Scouts Trace BSA’s Early History Along Trail Wednesday, Aug 14 2013 

WASHINGTON, D.C. — For Scouts and Venturers weary of traipsing up and down the Summit’s hills and expanses, a friendlier post-jamboree alternative can be found in the nation’s capital. It’s an urban path, rich in Scouting history that, not coincidentally, is named the History of Scouting Trail.

The trail debuted in Washington, D.C., over Memorial Day weekend when 3,111 Scouts — mostly from the National Capital Area Council — hiked it. During that weekend, Scouts and Venturers walked either of two lengths of trail — a 2.5-mile History Hike for Cubs, and another nearly six miles for Boy Scouts and Venturers that is the Colin H. Livingstone Hike. Scouts and Venturers were even spotted hiking the trail the few days preceding the jamboree kicked off.

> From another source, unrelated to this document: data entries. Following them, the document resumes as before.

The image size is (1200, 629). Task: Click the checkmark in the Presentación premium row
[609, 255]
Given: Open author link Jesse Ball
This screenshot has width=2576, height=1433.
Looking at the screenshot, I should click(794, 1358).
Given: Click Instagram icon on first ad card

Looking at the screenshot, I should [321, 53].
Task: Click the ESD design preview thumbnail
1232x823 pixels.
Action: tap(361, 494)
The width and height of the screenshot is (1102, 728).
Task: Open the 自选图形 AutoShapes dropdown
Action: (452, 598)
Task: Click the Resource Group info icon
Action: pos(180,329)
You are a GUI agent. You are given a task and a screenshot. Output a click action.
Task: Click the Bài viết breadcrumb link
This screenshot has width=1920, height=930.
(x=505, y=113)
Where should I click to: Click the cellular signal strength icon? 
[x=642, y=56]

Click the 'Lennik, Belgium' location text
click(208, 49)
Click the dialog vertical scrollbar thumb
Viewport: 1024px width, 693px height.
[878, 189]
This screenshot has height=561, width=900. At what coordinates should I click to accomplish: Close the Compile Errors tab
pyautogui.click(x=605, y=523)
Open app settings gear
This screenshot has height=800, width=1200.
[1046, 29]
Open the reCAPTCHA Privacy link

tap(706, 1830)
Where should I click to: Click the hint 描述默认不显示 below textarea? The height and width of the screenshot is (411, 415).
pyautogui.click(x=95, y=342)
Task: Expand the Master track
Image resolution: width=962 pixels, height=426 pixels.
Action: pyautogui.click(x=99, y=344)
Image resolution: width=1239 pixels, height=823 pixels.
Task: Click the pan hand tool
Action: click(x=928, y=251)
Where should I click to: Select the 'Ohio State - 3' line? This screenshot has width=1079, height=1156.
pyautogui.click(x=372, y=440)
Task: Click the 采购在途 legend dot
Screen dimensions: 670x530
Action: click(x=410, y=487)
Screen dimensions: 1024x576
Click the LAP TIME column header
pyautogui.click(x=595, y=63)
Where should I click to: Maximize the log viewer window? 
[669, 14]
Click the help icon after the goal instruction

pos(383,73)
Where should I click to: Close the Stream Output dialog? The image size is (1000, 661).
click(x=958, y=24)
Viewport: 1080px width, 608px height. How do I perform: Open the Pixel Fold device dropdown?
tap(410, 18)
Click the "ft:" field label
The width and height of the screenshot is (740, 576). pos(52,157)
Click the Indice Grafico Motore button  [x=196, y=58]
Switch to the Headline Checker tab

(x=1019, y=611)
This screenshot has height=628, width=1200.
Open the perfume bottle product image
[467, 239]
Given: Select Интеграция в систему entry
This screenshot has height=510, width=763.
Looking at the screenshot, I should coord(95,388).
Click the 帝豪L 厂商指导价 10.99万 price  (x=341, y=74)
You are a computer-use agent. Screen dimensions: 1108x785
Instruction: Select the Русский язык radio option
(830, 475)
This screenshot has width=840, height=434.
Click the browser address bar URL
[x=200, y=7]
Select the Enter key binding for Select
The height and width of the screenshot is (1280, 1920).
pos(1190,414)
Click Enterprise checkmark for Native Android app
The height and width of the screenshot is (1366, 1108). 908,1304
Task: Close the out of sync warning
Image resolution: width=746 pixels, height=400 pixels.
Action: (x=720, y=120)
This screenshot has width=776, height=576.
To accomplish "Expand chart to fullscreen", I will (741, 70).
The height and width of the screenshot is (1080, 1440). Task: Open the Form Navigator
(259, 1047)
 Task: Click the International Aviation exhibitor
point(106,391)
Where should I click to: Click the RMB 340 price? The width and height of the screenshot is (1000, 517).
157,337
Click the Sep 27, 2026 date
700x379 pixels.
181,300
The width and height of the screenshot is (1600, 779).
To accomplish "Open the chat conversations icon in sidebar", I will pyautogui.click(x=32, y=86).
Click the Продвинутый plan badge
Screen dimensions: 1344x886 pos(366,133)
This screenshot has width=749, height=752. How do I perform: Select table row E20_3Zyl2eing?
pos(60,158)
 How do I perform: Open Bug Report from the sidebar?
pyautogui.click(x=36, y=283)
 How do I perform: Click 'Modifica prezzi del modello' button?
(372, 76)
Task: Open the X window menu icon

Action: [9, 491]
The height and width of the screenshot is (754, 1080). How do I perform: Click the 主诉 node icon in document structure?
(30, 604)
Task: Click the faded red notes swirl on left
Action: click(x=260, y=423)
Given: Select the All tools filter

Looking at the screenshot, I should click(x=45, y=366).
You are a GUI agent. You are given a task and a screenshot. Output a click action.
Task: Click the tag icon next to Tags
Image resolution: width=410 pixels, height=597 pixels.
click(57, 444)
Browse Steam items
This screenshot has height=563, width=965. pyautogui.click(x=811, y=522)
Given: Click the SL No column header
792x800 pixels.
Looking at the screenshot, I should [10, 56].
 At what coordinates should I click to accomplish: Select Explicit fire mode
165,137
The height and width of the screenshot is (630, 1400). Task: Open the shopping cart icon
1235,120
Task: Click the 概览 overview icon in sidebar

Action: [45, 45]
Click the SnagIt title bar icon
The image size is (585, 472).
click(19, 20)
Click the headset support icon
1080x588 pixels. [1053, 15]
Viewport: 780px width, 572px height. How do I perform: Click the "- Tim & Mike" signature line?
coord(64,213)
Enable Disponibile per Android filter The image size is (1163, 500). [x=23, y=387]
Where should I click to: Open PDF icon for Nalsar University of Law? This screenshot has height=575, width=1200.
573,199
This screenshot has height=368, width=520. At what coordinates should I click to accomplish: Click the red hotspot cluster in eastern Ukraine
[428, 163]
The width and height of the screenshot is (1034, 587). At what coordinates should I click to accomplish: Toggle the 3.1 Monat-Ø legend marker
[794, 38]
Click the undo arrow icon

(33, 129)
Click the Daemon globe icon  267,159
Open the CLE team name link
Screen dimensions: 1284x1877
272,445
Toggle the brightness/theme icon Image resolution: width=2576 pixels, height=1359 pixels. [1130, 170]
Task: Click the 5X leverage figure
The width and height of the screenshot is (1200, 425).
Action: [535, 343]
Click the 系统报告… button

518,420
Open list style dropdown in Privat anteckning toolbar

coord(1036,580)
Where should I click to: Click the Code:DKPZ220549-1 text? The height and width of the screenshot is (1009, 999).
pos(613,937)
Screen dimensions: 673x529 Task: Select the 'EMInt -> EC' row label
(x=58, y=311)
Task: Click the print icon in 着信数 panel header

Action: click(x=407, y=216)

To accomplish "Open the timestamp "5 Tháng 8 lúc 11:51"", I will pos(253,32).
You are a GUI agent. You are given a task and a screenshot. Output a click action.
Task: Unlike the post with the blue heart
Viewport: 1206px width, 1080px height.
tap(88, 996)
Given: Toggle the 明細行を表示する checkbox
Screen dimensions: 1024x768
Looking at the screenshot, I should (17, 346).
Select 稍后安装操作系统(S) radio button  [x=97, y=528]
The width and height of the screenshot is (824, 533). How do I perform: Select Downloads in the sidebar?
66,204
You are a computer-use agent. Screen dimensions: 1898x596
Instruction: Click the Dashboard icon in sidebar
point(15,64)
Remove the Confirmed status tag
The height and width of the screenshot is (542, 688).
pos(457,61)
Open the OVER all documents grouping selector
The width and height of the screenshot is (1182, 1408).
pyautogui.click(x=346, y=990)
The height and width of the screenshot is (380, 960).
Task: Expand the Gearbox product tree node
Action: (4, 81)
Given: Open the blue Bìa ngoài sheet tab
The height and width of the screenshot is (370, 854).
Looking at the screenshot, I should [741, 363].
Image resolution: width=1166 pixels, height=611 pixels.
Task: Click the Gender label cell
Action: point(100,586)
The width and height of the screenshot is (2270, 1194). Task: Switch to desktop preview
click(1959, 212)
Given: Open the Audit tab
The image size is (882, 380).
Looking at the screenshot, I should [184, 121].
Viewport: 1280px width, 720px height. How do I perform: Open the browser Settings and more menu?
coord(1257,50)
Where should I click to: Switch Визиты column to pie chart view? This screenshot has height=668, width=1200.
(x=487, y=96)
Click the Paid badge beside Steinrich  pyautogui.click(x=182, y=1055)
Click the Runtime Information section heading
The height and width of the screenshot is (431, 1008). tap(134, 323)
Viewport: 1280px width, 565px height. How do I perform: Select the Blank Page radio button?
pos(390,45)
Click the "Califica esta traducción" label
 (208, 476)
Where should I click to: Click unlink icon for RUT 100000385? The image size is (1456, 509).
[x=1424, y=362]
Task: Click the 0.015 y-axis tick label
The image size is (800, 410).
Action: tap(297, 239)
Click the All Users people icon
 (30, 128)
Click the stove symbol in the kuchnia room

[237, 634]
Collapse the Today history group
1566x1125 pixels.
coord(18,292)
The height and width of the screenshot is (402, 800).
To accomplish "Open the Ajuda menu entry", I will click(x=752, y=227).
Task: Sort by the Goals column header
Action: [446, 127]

HOST is part hike, part treasure hunt, part advancement recognition — and all fun.

One of the many interesting stops on the The Extra Mile - Points of Light Volunteer Pathway.  Photo by Axel Anderson.

One of many interesting stops on the The Extra Mile – Points of Light Volunteer Pathway. Photo by Axel Anderson.

Hikers are challenged to scour the city for symbols, figures, and physical features of man-made objects, and answer questions about them. Clues are found near the White House, Ellipse, Washington Monument, WWII Memorial, Boy Scout Commemorative Tribute Memorial, and even the exact place of origin of the Boy Scouts of America. Hmmm … where could that be?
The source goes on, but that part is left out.